In statistics, linear regression is an approach for modeling the relationship between a scalar dependent variable $y$ and one or more explanatory variable denoted $X$.
In other words, we try to fit the data using a line.
$y = kx + b$
which can best represent the trainning data. We can write the function as following:
$h(x) = \theta_0 + \theta_1x$
Then we define a cost function, which normally the least square error function.
$CostFunction = \frac{1}{2m}\displaystyle\sum_{i=1}^m (h(x) - y)^2$
$m$ denotes the number of input instance, $h(x)$ denotes the linear function.$h(x) - y$ denotes a single error from an instance. So the meaning of this cost function is simply aggregation of errors.
Then the task become Minimize the Error Function.
It is easy to notices that the $CostFunction$ is a quadratic function. The graph of this function might looks like this:
We’d like to find the global minima (in this case there is one minima).

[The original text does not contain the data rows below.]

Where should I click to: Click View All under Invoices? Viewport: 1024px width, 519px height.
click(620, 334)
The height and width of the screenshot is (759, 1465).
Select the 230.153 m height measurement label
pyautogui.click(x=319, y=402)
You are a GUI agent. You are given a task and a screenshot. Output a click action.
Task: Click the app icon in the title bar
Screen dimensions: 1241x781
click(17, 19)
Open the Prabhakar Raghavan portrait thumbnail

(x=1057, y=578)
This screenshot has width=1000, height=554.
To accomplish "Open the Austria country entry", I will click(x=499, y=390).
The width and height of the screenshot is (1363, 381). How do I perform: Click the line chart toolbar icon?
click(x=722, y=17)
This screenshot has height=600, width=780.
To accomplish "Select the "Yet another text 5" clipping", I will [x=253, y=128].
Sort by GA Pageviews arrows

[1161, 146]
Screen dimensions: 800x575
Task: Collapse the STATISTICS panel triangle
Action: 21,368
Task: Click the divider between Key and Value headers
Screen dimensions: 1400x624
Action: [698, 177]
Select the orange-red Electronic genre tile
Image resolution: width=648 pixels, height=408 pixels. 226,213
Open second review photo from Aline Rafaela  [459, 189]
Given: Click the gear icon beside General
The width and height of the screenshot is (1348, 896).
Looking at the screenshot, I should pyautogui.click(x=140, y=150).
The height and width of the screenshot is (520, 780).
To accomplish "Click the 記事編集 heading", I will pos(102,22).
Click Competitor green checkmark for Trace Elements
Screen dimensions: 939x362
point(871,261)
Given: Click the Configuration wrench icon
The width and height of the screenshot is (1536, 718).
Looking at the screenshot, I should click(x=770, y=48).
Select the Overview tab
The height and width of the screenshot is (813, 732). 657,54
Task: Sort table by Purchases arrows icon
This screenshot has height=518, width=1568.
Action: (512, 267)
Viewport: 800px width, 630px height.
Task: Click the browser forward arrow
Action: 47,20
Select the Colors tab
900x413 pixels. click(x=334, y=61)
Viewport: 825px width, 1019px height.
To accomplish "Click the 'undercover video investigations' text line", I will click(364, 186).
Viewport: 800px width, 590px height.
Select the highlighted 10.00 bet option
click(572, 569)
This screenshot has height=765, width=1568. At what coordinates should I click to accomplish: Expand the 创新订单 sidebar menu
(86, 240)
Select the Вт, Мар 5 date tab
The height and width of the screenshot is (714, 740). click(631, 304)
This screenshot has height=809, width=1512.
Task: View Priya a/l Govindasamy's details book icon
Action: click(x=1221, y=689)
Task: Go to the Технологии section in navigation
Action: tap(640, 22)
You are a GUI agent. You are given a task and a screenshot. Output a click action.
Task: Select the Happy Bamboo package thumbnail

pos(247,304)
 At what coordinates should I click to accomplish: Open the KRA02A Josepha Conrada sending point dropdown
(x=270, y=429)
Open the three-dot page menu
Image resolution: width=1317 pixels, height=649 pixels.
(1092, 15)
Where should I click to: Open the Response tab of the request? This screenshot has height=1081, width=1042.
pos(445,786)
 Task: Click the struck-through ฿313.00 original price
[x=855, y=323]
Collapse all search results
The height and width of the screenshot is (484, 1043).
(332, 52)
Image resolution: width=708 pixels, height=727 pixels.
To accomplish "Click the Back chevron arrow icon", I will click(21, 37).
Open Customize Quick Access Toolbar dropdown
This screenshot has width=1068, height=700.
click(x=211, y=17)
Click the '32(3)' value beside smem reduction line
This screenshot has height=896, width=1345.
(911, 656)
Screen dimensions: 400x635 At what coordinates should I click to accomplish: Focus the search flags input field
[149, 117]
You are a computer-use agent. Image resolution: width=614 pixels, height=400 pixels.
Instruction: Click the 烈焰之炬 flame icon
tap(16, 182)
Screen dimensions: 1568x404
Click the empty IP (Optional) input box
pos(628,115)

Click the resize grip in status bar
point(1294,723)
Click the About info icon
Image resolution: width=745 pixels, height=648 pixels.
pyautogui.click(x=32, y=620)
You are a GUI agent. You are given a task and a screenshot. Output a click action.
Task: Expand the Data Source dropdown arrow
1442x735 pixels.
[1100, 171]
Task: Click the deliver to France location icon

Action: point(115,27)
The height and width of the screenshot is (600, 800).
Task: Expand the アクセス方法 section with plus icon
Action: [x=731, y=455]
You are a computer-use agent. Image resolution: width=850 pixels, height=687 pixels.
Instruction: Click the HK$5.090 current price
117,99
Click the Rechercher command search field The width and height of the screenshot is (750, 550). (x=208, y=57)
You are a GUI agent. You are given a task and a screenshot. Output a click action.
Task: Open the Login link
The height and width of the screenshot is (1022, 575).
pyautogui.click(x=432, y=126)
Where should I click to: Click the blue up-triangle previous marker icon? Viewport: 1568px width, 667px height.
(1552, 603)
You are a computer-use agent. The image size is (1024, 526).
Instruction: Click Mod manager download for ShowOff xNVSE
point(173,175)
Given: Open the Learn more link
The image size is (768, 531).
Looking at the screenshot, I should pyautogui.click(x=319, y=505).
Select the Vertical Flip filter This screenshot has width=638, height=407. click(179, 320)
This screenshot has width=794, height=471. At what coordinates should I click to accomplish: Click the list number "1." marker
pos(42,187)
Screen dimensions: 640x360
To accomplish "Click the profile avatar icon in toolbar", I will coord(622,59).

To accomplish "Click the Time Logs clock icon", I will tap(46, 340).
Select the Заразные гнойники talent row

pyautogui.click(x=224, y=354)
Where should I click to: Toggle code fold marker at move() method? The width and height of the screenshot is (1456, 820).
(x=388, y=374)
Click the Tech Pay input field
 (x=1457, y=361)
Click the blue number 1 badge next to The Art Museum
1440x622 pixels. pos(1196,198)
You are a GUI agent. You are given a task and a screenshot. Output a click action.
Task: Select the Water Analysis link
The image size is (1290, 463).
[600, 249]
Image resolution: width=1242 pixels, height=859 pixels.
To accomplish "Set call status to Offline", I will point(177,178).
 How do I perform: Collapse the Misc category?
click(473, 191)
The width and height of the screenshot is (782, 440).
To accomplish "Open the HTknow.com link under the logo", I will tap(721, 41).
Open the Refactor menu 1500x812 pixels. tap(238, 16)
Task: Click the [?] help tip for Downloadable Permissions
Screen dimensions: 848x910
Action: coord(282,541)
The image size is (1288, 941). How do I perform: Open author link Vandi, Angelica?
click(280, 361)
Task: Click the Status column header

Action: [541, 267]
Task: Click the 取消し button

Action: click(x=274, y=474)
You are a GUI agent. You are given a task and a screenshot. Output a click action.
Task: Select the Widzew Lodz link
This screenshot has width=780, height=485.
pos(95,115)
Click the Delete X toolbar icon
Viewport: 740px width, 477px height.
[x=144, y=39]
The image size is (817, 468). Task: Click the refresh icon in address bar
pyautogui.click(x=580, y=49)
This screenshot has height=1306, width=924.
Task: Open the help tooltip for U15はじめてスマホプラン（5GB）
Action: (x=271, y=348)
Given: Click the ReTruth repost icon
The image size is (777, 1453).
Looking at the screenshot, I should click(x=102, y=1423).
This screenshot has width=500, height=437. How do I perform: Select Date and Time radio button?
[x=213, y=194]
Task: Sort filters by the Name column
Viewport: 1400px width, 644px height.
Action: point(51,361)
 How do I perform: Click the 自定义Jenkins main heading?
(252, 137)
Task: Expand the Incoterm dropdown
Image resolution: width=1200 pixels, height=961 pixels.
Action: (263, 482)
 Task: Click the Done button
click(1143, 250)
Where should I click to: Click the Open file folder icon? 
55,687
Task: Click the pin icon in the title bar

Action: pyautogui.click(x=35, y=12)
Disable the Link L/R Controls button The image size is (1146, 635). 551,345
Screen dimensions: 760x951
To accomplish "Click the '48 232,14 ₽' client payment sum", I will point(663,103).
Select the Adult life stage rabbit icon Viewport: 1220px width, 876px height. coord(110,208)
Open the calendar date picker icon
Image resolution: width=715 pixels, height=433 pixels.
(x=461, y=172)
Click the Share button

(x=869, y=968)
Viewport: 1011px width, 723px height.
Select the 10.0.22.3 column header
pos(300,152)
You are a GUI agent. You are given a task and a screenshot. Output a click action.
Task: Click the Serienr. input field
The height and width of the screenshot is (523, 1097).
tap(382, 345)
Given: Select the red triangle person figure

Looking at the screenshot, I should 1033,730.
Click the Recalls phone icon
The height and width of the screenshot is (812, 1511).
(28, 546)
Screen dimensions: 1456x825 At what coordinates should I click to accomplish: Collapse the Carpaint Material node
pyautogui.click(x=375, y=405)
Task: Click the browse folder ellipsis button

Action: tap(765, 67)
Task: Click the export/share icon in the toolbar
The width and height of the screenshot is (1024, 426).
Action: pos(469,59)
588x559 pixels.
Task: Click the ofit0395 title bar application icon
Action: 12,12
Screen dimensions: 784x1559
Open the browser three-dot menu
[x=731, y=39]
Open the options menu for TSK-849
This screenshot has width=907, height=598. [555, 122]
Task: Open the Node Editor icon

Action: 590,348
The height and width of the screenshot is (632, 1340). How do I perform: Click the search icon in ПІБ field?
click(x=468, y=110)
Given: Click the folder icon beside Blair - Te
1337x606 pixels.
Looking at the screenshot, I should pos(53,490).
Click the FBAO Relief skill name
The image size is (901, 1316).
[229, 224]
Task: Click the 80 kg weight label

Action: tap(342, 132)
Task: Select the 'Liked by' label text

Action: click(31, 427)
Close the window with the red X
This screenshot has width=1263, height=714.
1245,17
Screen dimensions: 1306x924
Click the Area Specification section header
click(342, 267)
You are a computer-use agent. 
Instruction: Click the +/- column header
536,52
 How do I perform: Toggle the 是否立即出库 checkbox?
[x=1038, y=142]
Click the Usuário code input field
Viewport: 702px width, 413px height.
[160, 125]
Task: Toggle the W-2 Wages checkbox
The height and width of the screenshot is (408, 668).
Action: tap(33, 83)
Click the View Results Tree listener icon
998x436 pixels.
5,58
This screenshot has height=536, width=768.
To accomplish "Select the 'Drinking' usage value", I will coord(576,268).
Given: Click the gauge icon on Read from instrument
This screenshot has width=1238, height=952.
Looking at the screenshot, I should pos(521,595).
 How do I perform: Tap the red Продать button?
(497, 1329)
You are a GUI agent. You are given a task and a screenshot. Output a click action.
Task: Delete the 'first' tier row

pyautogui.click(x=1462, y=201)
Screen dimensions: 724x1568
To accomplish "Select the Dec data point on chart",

We might rewrite the $CostFunction$ in terms of two parameters $\theta_0$, $\theta_1$.
$J(\theta_0, \theta_1) = \frac{1}{2m}\displaystyle\sum_{i = 1}^m(h(\theta_0,\theta_1) - y)^2$
The gradient descent works like this,
We first compute the partial derivative of $J(\theta_0, \theta_1)$,
$\theta_0 = \theta_0 - \alpha\frac{\mathrm d}{\mathrm d x} J(\theta_0))$
$\theta_1 = \theta_1 - \alpha\frac{\mathrm d}{\mathrm d x} J(\theta_1))$
$\alpha$ stand for learning rate, which means moving a step forward towards the local minima, if the learning rate is small, then the accuracy is high but the iteration is large. If the learning rate is large. Then the accuracy is decreasing because when it is close to local minima, it will bouncing around the local minima.
We use matrix multiplication as follows.
$N \times 2$ Matrix $\times$ $2 \times 1$ Matrix
So we can use $vector$ representation
$h(\bar x_i) = \bar\theta \bar x_i$
$h(\bar x) = \bar\theta \bar x$
Go back to partial derivative:
$\theta_j = \theta_j - \alpha\frac{1}{m}\displaystyle\sum_{i = 1}^m(h(\bar x) - \bar y) \cdot \bar x$
where $j = 1,2$
This is R Implementation of gradient decent
gradient_descent <- function(x, y, theta){
m <- length(y)
iterations <- 1500
learning_rate <- 0.01
for(i in 1:iterations){
temp <- (x %*% theta - y)
theta[1] <- theta[1] - learning_rate * (1 / m) * sum(temp)
theta[2] <- theta[2] - learning_rate * (1 / m) * sum(temp * x[, 2])
if(i %% 100 == 0){
abline(theta[1], theta[2], col = "red")
}
}
theta
}